[STORED DATA]
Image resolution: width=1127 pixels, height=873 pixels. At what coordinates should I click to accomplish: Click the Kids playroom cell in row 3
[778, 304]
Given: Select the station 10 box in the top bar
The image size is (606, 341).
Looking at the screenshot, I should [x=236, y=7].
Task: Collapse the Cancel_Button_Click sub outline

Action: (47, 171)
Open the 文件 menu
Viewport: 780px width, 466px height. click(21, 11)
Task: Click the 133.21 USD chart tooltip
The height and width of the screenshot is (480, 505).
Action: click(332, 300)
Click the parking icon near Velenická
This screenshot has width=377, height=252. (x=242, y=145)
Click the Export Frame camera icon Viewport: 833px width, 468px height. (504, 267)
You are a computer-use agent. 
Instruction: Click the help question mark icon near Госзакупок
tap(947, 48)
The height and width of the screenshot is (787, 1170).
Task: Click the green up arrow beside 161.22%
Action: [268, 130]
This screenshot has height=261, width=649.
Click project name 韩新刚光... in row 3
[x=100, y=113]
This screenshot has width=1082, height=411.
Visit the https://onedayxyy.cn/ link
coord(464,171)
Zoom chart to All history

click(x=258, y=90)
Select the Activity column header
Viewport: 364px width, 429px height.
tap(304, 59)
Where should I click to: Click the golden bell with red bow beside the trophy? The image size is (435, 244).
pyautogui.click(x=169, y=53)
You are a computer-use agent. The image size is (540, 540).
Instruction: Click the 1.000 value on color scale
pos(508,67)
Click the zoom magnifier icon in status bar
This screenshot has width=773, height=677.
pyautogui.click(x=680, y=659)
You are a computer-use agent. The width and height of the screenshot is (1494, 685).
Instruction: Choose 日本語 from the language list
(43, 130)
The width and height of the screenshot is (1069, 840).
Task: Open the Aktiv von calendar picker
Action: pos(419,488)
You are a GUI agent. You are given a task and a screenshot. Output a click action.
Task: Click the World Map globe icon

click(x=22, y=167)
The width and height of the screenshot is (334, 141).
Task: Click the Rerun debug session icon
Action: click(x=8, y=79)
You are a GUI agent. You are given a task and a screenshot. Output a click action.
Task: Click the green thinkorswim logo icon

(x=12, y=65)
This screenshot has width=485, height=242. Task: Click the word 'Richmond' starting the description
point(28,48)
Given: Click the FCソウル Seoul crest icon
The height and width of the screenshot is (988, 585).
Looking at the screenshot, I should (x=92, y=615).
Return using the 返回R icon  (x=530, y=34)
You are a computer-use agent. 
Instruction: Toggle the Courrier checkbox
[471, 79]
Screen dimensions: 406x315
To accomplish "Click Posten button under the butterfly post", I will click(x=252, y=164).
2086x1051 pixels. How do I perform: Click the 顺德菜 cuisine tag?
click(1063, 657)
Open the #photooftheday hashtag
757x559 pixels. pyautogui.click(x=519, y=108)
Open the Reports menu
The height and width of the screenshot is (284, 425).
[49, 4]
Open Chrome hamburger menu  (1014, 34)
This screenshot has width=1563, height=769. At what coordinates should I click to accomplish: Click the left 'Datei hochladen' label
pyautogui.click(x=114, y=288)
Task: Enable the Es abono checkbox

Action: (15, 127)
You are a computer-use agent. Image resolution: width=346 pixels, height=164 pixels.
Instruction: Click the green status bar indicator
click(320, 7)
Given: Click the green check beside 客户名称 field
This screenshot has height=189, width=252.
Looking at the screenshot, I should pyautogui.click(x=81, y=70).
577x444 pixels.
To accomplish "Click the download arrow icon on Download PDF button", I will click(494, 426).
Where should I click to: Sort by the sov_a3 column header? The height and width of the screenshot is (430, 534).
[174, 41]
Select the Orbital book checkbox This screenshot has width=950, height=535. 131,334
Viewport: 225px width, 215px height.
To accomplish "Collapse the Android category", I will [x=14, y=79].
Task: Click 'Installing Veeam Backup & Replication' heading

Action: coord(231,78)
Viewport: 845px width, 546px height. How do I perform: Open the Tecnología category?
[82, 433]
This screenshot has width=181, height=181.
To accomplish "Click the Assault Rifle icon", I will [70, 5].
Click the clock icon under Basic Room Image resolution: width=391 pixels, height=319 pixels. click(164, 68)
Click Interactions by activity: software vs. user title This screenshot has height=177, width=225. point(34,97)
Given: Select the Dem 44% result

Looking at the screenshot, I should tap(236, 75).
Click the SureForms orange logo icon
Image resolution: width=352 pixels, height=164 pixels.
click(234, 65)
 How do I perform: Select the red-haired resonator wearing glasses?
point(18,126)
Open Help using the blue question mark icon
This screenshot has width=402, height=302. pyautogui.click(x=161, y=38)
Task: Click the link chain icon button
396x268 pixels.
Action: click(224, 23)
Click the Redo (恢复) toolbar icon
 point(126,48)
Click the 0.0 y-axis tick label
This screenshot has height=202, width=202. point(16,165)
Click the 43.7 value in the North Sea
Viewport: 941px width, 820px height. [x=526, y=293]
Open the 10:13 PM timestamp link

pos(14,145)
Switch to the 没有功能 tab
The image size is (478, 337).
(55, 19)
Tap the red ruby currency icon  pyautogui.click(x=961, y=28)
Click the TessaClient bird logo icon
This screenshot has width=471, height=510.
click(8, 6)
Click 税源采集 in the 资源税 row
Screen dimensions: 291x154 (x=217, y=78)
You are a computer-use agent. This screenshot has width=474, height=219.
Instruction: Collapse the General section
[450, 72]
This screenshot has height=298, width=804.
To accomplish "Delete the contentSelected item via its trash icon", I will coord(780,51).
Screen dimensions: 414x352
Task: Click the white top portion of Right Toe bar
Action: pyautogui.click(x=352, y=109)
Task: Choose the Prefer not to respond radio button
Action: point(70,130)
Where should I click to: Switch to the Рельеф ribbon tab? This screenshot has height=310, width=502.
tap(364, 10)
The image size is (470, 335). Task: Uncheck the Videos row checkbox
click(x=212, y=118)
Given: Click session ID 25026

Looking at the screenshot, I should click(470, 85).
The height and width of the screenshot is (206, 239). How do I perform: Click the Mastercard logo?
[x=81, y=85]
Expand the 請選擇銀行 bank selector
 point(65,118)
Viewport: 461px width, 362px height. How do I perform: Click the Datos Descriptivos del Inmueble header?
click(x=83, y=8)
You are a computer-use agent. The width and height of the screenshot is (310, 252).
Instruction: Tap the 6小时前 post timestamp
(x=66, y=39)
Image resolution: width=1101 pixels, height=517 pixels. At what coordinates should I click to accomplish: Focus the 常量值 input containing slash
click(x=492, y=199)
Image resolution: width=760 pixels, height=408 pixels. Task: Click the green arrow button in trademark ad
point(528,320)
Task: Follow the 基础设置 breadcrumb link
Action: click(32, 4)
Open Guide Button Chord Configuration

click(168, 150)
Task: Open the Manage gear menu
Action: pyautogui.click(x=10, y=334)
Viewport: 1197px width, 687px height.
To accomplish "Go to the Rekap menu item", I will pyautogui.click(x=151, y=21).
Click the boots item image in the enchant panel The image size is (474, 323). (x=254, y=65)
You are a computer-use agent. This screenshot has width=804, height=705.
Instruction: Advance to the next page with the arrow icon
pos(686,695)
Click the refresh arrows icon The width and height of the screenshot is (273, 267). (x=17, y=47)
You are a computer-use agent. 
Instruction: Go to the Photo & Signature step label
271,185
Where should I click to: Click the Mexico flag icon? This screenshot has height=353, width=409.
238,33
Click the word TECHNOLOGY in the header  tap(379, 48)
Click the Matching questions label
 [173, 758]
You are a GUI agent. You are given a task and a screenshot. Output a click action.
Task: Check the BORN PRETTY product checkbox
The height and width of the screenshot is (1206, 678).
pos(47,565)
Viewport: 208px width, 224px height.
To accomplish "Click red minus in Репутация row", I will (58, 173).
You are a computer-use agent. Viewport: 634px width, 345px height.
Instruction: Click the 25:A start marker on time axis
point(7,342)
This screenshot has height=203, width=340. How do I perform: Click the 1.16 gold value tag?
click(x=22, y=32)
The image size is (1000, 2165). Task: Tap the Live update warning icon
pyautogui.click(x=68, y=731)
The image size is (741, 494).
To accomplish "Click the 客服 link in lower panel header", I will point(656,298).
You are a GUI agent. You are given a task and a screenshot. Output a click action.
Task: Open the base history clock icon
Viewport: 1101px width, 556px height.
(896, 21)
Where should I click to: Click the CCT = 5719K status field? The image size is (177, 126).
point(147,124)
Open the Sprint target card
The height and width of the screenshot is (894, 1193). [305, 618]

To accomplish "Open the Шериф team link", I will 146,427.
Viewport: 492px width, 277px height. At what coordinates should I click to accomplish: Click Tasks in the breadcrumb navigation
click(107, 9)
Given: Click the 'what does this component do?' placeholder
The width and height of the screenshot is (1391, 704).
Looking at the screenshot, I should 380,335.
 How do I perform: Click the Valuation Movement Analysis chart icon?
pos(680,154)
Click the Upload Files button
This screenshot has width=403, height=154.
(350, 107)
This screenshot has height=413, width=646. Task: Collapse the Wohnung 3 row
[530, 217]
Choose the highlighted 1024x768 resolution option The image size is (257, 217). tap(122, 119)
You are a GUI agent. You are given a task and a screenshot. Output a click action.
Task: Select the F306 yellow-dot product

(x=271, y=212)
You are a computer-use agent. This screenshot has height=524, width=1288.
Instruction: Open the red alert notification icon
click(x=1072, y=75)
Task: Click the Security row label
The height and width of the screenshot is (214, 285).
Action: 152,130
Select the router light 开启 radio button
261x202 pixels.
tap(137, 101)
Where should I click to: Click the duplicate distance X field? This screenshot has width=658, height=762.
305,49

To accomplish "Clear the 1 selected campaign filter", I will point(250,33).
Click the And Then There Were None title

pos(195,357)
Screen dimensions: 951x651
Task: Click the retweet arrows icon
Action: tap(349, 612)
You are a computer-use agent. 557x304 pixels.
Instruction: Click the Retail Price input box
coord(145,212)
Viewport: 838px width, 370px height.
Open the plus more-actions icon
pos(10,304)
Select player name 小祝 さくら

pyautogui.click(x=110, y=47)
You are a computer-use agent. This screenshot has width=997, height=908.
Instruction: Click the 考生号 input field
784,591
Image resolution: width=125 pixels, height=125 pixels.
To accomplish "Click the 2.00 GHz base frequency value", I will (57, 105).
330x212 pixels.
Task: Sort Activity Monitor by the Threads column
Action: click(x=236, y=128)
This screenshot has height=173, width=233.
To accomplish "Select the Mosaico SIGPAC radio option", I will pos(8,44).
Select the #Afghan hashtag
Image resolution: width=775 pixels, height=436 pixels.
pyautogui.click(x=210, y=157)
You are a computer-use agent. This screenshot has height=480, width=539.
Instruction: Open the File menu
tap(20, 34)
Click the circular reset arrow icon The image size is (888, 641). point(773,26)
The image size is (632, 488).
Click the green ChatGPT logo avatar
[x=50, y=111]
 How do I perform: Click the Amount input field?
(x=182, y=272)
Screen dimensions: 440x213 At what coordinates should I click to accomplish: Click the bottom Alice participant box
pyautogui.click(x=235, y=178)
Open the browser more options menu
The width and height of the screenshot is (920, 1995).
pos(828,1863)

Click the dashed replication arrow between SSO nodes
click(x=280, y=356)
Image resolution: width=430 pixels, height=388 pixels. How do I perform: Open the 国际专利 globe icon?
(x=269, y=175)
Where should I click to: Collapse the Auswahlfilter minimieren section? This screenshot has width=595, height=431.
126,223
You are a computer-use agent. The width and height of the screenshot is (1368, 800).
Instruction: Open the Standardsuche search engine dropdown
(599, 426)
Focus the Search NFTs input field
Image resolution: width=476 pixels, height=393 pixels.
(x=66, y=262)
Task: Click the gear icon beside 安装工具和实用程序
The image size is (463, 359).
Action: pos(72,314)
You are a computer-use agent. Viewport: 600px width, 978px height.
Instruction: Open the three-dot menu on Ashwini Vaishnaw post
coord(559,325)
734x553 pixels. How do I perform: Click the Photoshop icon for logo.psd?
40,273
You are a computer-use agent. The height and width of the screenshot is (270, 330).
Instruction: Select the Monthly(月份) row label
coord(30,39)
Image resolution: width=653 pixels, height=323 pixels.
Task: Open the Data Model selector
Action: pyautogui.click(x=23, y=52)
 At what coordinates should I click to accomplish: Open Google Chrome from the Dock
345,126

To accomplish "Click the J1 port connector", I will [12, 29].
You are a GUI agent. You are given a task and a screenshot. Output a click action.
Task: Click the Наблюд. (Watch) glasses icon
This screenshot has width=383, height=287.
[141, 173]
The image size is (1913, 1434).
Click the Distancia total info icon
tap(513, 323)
[/STORED DATA]
EXERCISE PROMPT. Extract the first line above and each line after it up to and including the one with "Task: Click the 133.21 USD chart tooltip", please, exactly and with nothing else.

OUTPUT FOR THIS EXERCISE.
Image resolution: width=1127 pixels, height=873 pixels. At what coordinates should I click to accomplish: Click the Kids playroom cell in row 3
[778, 304]
Given: Select the station 10 box in the top bar
The image size is (606, 341).
Looking at the screenshot, I should [x=236, y=7].
Task: Collapse the Cancel_Button_Click sub outline

Action: (47, 171)
Open the 文件 menu
Viewport: 780px width, 466px height. click(21, 11)
Task: Click the 133.21 USD chart tooltip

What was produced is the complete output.